Tim mengecek persiapan lahan untuk pembangunan Rumah Sakit Vertikal dan Otak di Riau.

Nurjali

Pekanbaru, Batamnews - Pemerintah telah merencanakan pembangunan Rumah Sakit Vertikal Otak dan Jantung yang akan menjadi bagian integral dari infrastruktur kesehatan di Pekanbaru, Riau. 

Diperkirakan, proyek megah ini akan menelan anggaran sebesar Rp1,6 triliun, dengan penggunaan Anggaran Pendapatan Belanja Negara (APBN) secara multiyears hingga tahun 2025.

Kepala Dinas Kesehatan Provinsi Riau, Sri Sadono Mulyanto, mengungkapkan bahwa tim dari pemerintah pusat telah turun langsung untuk meninjau rencana pembangunan rumah sakit tersebut. 

"Saat ini, proses pelelangan perencanaan pembangunan sedang berlangsung. Pada 3 Mei lalu, telah dilaksanakan proses aanwijzing oleh PBJ dan PPK kegiatan perencanaan, semuanya dari Jakarta," ungkapnya kepada wartawan.

Baca juga: Konflik Manusia dan Harimau di Riau Berujung pada Kematian Pekerja

Lebih lanjut, Sri Sadono menyatakan bahwa setelah selesai lelang perencanaan, proses selanjutnya akan menuju ke lelang fisik. 

"Jika kedua proses tersebut selesai, pembangunan fisik akan segera dimulai. Rencana peletakan batu pertama diperkirakan pada Oktober 2024," tambahnya.

Pengecekan lokasi lahan di Jalan Naga Sakti, Kecamatan Tampan, Kota Pekanbaru, menunjukkan bahwa lahan tersebut dalam kondisi aman dan tidak ada masalah kepemilikan yang berpotensi menghambat proyek pembangunan.

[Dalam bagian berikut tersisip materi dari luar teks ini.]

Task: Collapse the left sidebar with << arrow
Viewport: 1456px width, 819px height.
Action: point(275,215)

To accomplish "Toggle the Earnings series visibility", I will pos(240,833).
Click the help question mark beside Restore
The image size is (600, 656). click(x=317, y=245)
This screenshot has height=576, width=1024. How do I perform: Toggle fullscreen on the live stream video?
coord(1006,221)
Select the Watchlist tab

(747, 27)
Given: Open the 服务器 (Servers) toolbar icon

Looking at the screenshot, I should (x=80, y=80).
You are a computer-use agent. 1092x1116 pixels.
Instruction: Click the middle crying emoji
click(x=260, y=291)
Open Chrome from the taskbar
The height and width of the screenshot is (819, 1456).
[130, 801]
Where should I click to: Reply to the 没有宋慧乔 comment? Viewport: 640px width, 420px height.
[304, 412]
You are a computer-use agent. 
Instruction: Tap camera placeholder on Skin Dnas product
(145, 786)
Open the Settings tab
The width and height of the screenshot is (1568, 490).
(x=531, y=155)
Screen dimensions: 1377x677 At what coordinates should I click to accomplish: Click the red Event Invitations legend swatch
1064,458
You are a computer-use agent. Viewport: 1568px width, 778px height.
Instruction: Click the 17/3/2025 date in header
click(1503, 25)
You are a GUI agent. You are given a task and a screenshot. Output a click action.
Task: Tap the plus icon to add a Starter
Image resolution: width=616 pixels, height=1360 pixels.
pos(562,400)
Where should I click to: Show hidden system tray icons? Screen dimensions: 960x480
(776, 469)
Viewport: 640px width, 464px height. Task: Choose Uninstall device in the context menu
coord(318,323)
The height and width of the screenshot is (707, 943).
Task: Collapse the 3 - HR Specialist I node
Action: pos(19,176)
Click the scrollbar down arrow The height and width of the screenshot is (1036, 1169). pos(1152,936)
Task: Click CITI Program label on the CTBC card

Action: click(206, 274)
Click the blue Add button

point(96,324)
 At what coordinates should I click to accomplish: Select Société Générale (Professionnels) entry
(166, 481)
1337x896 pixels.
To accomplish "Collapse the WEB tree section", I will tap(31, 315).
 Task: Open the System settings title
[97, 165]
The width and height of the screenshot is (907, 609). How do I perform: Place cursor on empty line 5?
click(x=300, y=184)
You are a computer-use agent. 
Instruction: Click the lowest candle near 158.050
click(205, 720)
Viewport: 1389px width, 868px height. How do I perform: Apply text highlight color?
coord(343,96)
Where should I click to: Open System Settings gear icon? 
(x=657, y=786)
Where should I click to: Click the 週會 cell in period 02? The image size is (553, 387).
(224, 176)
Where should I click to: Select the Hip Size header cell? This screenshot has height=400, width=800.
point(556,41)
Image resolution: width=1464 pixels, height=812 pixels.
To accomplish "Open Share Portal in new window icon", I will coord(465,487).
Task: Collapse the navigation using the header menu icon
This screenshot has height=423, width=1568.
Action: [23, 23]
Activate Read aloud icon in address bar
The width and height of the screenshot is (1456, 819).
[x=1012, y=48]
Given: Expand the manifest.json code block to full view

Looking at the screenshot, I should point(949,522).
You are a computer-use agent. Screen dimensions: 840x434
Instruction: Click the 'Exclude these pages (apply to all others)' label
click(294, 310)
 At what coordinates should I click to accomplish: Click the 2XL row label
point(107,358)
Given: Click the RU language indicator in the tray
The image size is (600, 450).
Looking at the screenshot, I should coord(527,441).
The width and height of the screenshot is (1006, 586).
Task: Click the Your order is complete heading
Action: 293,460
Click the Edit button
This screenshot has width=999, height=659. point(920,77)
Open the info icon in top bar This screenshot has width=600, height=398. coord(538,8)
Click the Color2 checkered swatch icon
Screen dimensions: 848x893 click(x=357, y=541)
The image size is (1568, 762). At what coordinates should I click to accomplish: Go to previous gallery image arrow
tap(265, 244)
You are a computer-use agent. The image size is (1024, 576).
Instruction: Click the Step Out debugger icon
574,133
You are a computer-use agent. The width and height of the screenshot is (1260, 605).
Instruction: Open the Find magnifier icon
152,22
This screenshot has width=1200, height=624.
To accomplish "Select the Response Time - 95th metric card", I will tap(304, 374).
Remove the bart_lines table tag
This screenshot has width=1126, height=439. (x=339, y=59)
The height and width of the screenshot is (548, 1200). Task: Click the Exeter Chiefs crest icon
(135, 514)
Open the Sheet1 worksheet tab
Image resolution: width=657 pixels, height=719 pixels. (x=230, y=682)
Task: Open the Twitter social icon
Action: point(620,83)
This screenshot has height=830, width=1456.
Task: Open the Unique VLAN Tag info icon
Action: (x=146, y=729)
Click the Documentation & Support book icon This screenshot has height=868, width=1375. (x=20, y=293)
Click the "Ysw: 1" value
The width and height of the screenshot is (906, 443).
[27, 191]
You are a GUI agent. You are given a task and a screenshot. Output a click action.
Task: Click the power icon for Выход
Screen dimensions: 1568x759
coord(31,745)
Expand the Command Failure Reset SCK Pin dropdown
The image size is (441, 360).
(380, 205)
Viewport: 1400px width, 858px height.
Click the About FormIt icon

Sementara itu, total anggaran yang dihabiskan untuk membangun gedung dan membeli peralatan kesehatan diperkirakan mencapai Rp1,6 triliun. 

Baca juga: Tim Basarnas Pekanbaru Lakukan Pencarian Korban Tenggelam di Sungai Batang Kuantan

Namun, untuk tahap awal ini, anggaran sebesar Rp250 miliar telah dialokasikan untuk dokumen perencanaan teknis (DED) dan pembangunan awal. 

"Tahun depan akan dialokasikan lagi, karena ini merupakan proyek yang akan berlangsung beberapa tahun dan ditargetkan selesai pada Desember 2025," jelas Sri Sadono.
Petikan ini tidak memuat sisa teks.